La grande série de l’été a pris fin au terme d’un suspense intenable. Invraisemblable, pour le public et les acteurs ballotés par l’insoutenable légèreté d’un être dont les joyeux ébats ont importuné et excédé les divers auditoires. Les électeurs, les élus, surtout de terrain, les journalistes et analystes de tous genres ont suffoqué, haleté, au rythme des tribulations d’une présidence alcaline, en quête de câlins. Quelle créature aux atours affriandants allait donc pouvoir séduire tout un pays embarqué sous la houlette du berger, dans le paradis blanc de l’innocence, de la simplicité d’un scénario échevelé. Le décor planté, le Bachelor de la superproduction se disposait à éprouver les impétrants dans son pompeux palais de consultations. Casting aux Champs-Elysées, sans Michel Drucker, pour les favoris dorlotés, flattés pour être acheminés vers un concubinage instable, en chambre à part, dans l’hôtel de Matignon. Dans les pénates de Gabriel Attal, séparé de corps et d’esprit du guide suprême saisi d’une appétence soudaine pour le changement, la dissolution, dans un parcours commun tout juste engagé. Qui donc pour remplacer le sémillant Premier ministre abandonné dans la tourmente par le mystère, le suspense entretenus par le maître des horloges, détenteur des clés d’un camion immobilisé sur la vie publique. En fait de camion, n’était-ce pas plutôt le bus Next dans lequel ont défilé l’ensemble des favoris, en examens cadencés, cruels et indécents. La seule à n’avoir pas même franchi le marchepied est une femme, frêle Lucie (Castets) emportée par la foule et ne formant qu’un seul corps avec le Nouveau Front Populaire. Le Bachelor la rejeta d’un revers de mépris et avec elle son camp toujours fumant. Puis vinrent les hommes, Bernard (Cazeneuve), Xavier (Bertrand), Thierry (Beaudet), David (Lisnard) et, à la dérobée Loïg (Chesnais-Girard), tous promus dans le courant alternatif des médias, pour le meilleur et pour le pire. Tous débarqués du bus avant le terminus.

■ **Travail demandé**:
Répondez brièvement, d'après l'extrait fourni :
(a) Dans quel hôtel le concubinage instable doit-il se tenir ?
(b) Comment s'appelle le bus dans lequel ont défilé les favoris ?
(c) Quelle est la seule personne à n'avoir pas même franchi le marchepied ?

■ **Données fournies**:
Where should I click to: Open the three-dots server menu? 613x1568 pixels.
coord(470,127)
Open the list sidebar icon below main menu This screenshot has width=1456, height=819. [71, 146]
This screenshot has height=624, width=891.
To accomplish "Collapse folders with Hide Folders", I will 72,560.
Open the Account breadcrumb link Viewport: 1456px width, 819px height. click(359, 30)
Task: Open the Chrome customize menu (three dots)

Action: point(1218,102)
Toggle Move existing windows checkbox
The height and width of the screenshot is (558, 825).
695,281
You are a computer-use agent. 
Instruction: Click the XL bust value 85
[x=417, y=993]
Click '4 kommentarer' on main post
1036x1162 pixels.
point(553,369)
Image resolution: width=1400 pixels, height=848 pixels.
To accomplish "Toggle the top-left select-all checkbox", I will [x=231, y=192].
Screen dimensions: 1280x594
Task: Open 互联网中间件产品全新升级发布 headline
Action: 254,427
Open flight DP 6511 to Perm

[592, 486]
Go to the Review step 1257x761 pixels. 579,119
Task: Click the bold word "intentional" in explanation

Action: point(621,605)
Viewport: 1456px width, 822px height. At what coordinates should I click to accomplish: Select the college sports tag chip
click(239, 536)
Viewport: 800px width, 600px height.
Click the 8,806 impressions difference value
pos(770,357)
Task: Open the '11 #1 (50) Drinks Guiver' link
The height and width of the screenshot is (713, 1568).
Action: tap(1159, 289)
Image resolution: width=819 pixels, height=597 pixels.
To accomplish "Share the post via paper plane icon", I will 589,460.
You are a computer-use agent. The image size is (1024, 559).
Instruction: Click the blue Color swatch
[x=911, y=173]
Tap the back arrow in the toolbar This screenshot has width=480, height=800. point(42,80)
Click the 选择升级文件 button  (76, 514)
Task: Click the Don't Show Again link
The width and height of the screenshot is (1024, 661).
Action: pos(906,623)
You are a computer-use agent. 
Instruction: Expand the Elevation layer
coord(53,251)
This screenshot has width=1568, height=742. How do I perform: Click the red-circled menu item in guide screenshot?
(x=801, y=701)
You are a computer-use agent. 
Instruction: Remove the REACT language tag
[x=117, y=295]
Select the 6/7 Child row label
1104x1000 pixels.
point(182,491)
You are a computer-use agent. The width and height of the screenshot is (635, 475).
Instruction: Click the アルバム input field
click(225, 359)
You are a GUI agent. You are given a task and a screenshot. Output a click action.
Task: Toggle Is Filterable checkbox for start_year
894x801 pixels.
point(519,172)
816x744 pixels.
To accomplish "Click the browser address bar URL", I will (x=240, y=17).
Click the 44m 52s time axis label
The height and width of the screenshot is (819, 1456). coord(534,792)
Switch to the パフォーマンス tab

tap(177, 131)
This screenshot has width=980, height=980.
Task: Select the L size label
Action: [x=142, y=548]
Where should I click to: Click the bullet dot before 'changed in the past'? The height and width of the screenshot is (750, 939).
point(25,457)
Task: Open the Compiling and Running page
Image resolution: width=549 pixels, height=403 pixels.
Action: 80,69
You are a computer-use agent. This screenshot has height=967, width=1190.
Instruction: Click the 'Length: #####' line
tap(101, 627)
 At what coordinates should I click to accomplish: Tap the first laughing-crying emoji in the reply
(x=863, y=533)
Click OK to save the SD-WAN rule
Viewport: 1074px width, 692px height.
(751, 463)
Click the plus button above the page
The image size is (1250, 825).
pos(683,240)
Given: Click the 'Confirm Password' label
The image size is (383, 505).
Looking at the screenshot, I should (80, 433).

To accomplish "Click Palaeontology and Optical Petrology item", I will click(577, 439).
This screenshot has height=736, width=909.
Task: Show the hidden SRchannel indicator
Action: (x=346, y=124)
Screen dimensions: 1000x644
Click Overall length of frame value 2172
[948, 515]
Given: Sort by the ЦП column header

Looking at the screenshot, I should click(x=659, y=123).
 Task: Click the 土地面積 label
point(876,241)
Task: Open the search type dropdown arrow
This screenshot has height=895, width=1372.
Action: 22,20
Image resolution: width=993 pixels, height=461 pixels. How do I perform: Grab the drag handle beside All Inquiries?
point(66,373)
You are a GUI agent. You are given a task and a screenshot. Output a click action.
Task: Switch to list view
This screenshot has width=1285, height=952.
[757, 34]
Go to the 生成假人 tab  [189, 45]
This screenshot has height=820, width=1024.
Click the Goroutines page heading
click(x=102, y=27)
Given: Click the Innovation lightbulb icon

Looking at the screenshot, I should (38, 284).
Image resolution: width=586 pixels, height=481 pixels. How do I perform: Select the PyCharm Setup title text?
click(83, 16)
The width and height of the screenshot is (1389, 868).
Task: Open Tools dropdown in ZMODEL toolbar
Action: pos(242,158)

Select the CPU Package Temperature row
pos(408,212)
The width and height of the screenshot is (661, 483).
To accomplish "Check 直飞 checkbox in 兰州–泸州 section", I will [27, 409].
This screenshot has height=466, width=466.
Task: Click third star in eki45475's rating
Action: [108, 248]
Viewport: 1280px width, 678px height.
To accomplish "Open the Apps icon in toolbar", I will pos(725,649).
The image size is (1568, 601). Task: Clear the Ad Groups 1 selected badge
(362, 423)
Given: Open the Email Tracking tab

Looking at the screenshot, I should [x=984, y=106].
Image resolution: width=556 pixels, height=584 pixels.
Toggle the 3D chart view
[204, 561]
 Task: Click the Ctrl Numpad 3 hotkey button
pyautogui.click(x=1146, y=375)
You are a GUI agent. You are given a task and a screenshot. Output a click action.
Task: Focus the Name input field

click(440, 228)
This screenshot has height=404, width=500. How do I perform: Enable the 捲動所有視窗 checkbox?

■ **Résultat**:
(a) Dans l'hôtel de Matignon.
(b) Le bus Next.
(c) Lucie Castets.